▶ **List of tasks**
- a) Please copy the circle problem thread from "Secondly, the condition" up to and including "be \(3\pi\) sq. units.", substituting "relations" for "equations".
- b) Answer these questions from the circle problem thread:
(i) What is the radius of the larger circle?
(ii) What condition must x, y, z meet to be in AP?
(iii) According to the last reply, what is the radius of the smaller circle?

Question

The area of a circle is A and that of a larger circle is A + B. If A, B, and A+B are in AP and the radius of the larger circle is 3, find the radius of the smaller circle

Answer 1

@Mimi_x3

Answer 2

@ganeshie8

Answer 3

Could you draw it?

Answer 4

there is no diagram provided

Answer 5

I mean, with your question

Answer 6

i dont think you need one cos you can just use the given info

Answer 7

K

Answer 8

@Compassionate @Hero @ikram002p

Answer 9

Let's do this!

Answer 10

Yay!

Answer 11

First of all, it is given that \(A + B = \pi \times \underbrace{3^2}_{\rm radius^2} = 9\pi.\)

Secondly, the condition \(x,y,z\) to be in AP is \(2y = x + z\). Let's use that.

Here, \(A, B, A + B\) is the AP. Therefore \(2B = A + A + B \Rightarrow B = 2A\).

Now, we have two equations. Let's solve them.\[A + B = 9\pi\]\[\iff A + 2A = 9\pi\]\[
\iff 3A = 9\pi\]\[\iff A = 3\pi\]And so, the radius of the smaller circle would be \(3\pi\) sq. units.

Answer 12

The area of the smaller circle*

Answer 13

The radius should be easy to find, though, because you know the area.

Answer 14

thanks

Answer 15

\[Area=\pi*r^2\]\[3\pi=\pi*r^2\]\[\frac{3\pi}{\pi}=r^2\]\[\frac{3\cancel{\pi}}{\cancel\pi}=r^2\]\[3=r^2\]\[r=\pm\sqrt{3}\]

Answer 16

Not \(\pm \sqrt 3\) - just \(\sqrt 3\) :)

[Dataset entries]
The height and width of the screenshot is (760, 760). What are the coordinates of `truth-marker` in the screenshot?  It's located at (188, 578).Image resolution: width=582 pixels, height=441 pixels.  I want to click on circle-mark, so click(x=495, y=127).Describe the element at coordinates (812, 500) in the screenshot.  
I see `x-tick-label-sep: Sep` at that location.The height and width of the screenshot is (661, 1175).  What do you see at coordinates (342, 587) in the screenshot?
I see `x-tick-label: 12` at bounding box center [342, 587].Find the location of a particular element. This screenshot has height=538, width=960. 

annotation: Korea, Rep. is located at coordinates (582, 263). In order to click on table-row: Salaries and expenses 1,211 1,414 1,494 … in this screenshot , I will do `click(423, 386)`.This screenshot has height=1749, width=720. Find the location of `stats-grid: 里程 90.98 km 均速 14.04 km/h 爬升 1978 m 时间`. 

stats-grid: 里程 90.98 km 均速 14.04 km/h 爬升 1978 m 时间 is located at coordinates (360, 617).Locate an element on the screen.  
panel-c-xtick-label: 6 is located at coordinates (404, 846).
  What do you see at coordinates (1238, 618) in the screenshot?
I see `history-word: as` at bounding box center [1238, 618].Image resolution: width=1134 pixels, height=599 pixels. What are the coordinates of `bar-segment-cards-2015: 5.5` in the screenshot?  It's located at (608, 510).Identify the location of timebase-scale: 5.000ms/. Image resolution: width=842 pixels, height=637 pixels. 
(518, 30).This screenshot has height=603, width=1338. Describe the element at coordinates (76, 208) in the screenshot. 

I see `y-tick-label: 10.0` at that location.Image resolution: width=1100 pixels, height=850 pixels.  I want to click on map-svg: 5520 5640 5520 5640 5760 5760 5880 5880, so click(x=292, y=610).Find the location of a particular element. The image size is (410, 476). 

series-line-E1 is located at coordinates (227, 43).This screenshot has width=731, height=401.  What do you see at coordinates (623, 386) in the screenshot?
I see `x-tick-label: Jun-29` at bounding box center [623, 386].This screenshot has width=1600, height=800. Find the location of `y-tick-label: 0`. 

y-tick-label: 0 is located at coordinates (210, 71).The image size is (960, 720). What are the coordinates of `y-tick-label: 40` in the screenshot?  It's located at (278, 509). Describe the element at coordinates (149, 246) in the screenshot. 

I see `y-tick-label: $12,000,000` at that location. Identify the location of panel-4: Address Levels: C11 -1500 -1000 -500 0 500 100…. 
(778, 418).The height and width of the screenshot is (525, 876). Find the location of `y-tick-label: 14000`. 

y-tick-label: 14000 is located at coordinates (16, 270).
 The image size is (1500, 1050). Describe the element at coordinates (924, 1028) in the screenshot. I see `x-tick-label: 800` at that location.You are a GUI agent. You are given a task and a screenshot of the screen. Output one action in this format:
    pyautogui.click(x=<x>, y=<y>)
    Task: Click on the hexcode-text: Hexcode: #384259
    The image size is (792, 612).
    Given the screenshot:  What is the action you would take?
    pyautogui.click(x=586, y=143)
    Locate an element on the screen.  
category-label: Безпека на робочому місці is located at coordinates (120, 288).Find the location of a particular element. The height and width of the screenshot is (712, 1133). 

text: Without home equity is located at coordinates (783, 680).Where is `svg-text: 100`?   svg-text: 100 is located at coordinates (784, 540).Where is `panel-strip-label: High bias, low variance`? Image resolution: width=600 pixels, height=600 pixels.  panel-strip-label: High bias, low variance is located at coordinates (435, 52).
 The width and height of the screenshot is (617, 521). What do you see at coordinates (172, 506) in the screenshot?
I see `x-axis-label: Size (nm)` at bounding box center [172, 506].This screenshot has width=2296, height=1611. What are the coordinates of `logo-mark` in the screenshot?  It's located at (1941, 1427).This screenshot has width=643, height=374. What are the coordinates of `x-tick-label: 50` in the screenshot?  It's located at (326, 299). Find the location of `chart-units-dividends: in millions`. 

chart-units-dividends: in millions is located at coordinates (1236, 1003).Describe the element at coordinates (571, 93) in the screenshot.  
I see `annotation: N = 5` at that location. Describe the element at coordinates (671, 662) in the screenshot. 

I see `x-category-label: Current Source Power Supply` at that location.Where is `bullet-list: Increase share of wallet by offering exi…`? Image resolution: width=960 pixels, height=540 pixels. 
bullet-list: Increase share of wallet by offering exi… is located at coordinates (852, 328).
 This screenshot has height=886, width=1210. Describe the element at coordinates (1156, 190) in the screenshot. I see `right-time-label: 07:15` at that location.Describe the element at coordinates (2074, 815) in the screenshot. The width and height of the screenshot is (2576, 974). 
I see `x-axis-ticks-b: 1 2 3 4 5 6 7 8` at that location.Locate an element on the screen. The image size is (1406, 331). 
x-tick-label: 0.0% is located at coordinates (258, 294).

▶ **Answers below**
- a)
Secondly, the condition \(x,y,z\) to be in AP is \(2y = x + z\). Let's use that.

Here, \(A, B, A + B\) is the AP. Therefore \(2B = A + A + B \Rightarrow B = 2A\).

Now, we have two relations. Let's solve them.\[A + B = 9\pi\]\[\iff A + 2A = 9\pi\]\[
\iff 3A = 9\pi\]\[\iff A = 3\pi\]And so, the radius of the smaller circle would be \(3\pi\) sq. units.

- b)
(i) 3
(ii) 2y = x + z
(iii) √3